On Tuesday Morning, after a night of considerable delerium,

we found ourselves on Jet Blue, which featured free TV on the back of every

seat, and so we both followed the crime story of Bambi from Milwaukee (notorious

for the Run, Bambi, Run! fervor of the Beer City not long ago). Soon we found

ourselves in the hotel room near the Long Beach Convention Center, enjoying

a fine sense of disorientation. I needed to set up my booth at the hall,

so we had lunch at the Rock Bottom, and she went back to the room to have

a good cough.

But in this process, you must get rid of the identity itself. If you

really find out what you are, you will see that you are not an

individual, you are not a person, you are not a body. And people who

cling to their body identity are not fit for this knowledge.

~Nisargadatta Maharaj

Wednesday morning the Exposition began, and Mazie visited the marvelous

Aquarium, home to many fascinating creatures that were also being visited

simultaneously by most of the 6 year old children of Southern California.

By noon, my fever had jumped up to its old tricks, and so I yielded

my seat to an associate, stumbled back to the room, and collapsed. Mazie

soon followed, full of fish stories and phlegm.

Later, while she took a hot bath to relax her back, I garnered convincing

proof from the History Channel that something curious indeed had transpired

in Roswell, New Mexico, some time ago.

Mazie had previously researched the available Indian Cuisine proximities

(perhaps to get in the mood for Lake Shrine at an intestinal level), and

so we ordered some "Monsoon" take-out that served Beloved’s humor in the

form of a premonition of things to come. The meal proved to be such that

Indian Food itself slipped to second place in Mazie’s hierarchy of ethnic

culinary attraction.

"When you don't require anything from the world and nothing from God,

when you don't desire anything, when you don't strive for anything, don't

expect anything, the divine will enter you, unasked and unexpected.

The wish for truth is the best of all wishes, but it's still a wish.

All

wishes must be given up, that the truth can enter your life."

~Nisargadatta Maharaj

We turned in a bit early, but I woke in the middle of the night and

was quietly slipped over to a chair in the darkened room and drawn into a

silent, luminous space of palpable presence. When I rose and gently parted

the curtains, a glorious full moon swam in mid-sail over the Pacific Ocean.

A drunken conventioneer staggered down the alley below our balcony, walking

straight into a heavy chain bearing the sign "DO NOT ENTER" about waist-high,

and gave a perfect display of dis-identification with the body.

Why can't I remember always that I am not the body?"

"Because you haven't had enough of it." Ramana smiled.

As I stood enshrouded by the moonlight, the Devil of Poetry struck a

match and lit one up:

Clouds pillowing this full moon,

Summer sky’s lone light –

what’s awake

remains awake.

What sleeps and dreams

sleeps and dreams.

Looking out through each one’s eyes,

the same one here tonight.

Was there ever really any other one?

Such questions

dissolve in moonlight.

The source of this night

is not a prayer.

■ **Exercise prompt**:
Write the next part of the Long Beach journal entry, picking up after its last line, "is not a prayer." The items after this point can be ignored.

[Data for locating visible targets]
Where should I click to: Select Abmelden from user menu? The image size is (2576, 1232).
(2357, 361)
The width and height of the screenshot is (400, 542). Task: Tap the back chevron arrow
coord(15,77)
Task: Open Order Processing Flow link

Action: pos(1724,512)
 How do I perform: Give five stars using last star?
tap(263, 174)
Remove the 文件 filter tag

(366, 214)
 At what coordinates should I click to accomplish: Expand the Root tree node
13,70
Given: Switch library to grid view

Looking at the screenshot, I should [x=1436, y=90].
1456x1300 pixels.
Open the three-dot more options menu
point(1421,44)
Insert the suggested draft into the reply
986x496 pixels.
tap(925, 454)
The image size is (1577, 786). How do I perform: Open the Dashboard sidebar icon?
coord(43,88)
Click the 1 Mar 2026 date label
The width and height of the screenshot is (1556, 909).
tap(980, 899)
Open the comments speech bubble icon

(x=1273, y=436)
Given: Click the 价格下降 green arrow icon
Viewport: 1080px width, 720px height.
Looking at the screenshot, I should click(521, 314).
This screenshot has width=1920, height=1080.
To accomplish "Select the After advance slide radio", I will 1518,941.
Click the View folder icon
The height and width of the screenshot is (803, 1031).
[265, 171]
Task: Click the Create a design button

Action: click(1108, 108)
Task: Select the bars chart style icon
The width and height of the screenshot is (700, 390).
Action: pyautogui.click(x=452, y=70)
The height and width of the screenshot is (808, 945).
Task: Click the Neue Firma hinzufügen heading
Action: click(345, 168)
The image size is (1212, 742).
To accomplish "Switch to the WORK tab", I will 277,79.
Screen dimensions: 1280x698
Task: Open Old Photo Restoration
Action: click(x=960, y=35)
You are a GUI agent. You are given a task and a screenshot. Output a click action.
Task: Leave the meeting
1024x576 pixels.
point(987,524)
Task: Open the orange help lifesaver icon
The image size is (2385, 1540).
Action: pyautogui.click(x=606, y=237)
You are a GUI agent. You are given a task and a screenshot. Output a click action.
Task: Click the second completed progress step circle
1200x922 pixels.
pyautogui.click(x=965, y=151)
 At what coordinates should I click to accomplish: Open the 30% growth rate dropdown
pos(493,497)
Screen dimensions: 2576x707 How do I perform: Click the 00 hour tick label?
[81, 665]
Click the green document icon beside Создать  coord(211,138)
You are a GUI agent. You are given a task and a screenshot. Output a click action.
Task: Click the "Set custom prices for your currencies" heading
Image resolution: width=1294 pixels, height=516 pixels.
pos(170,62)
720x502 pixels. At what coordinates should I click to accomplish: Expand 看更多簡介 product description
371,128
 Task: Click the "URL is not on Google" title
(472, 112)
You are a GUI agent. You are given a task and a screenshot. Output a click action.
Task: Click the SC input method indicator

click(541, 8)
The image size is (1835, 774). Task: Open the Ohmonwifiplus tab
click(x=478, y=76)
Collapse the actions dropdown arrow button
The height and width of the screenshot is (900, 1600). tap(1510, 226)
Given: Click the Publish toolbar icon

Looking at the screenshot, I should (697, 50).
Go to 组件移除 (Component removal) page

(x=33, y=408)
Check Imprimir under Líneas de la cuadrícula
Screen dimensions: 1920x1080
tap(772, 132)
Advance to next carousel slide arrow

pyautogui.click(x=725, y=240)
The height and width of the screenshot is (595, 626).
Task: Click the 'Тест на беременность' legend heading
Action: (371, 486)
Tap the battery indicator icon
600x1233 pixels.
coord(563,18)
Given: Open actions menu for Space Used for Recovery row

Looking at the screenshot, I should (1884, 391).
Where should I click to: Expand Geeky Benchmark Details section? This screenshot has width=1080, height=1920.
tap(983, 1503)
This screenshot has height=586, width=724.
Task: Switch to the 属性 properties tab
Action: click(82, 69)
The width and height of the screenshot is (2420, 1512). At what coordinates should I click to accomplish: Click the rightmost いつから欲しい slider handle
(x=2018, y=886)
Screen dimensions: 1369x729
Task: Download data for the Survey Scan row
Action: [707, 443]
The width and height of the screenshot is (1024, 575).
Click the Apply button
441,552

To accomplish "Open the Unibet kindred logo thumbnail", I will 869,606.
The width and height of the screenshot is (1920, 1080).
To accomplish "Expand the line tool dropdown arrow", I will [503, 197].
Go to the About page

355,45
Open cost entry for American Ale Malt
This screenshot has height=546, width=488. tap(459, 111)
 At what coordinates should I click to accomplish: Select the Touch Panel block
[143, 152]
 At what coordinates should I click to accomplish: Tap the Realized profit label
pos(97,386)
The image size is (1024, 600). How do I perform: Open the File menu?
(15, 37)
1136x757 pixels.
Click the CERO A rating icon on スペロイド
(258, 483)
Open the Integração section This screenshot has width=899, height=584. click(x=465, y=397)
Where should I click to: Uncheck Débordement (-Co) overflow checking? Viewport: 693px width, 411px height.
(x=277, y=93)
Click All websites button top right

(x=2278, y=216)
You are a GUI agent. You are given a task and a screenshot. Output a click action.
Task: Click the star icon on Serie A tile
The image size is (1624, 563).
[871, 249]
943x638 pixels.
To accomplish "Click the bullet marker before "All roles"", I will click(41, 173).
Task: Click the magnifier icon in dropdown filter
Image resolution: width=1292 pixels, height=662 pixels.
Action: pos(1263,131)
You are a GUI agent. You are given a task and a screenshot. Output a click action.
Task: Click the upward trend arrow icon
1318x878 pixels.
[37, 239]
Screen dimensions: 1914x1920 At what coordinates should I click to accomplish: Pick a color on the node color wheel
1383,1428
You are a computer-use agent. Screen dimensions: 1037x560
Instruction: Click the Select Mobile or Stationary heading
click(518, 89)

■ **Result for this exercise**:
Everything participates

to its ultimate, without

ever being any less.

This is the way it has always been,

yet who bothers to notice?

Whether anyone notices or not,

it maintains the view.

It is this view, but

as soon as you notice

it’s not.

What’s left to say?

Someone will think of something.

It will seem like a prayer.

Thursday Morning we packed early, I finished my business adventure without

second thoughts, and by 1 PM we were on our way towards the Coast Highway

leading to Pacific Pallisades and Yogananda’s Lake Shrine. Before we entered

the compound, we found it somehow necessary to add to our growing intestinal

distress by stopping to lunch at a Taqueria shack at the bottom of the hill

that apparently had not been visited in recent times by the local health

authorities.

Heavy security measures required us to employ several computer codes

to gain entrance to the compound, dominated by the gleaming white Indian

architecture of the golden lotus-topped Temple of the Church of the Self-Realization

Fellowship. We were greeted by a smiling young novitiate who toured us through

the facilities and on to our rooms – everybody gets a single bed in a separate

room (ours conveniently divided by a joint bathroom). Of course, the set-up

was: in a place that is consistently booked out months in advance, we happened

to be the only retreatants there on our first night.

After we settled in, Mazie (who had retreated there 3 years ago) suggested

a walk down the several hundred steps to the Yogananda-designed Lake for

which the Ashram was named.

Liberation is our nature.

It is another name for us.

Our wanting Liberation is a very funny thing.

It is like a man who is in the shade, voluntarily leaving the shade,

going into the sun, feeling the severity of the heat there, making great

efforts to get back to the shade and then rejoicing,

"How sweet is the shade!

I have reached the shade at last!"

We are all doing exactly the same.

We are not separate from the reality.

We imagine we are separate, that is, we create the feeling of separation

and then undergo great spiritual practices to get rid of the sense of separation

and realize the oneness.

Why imagine or create separation and then destroy it?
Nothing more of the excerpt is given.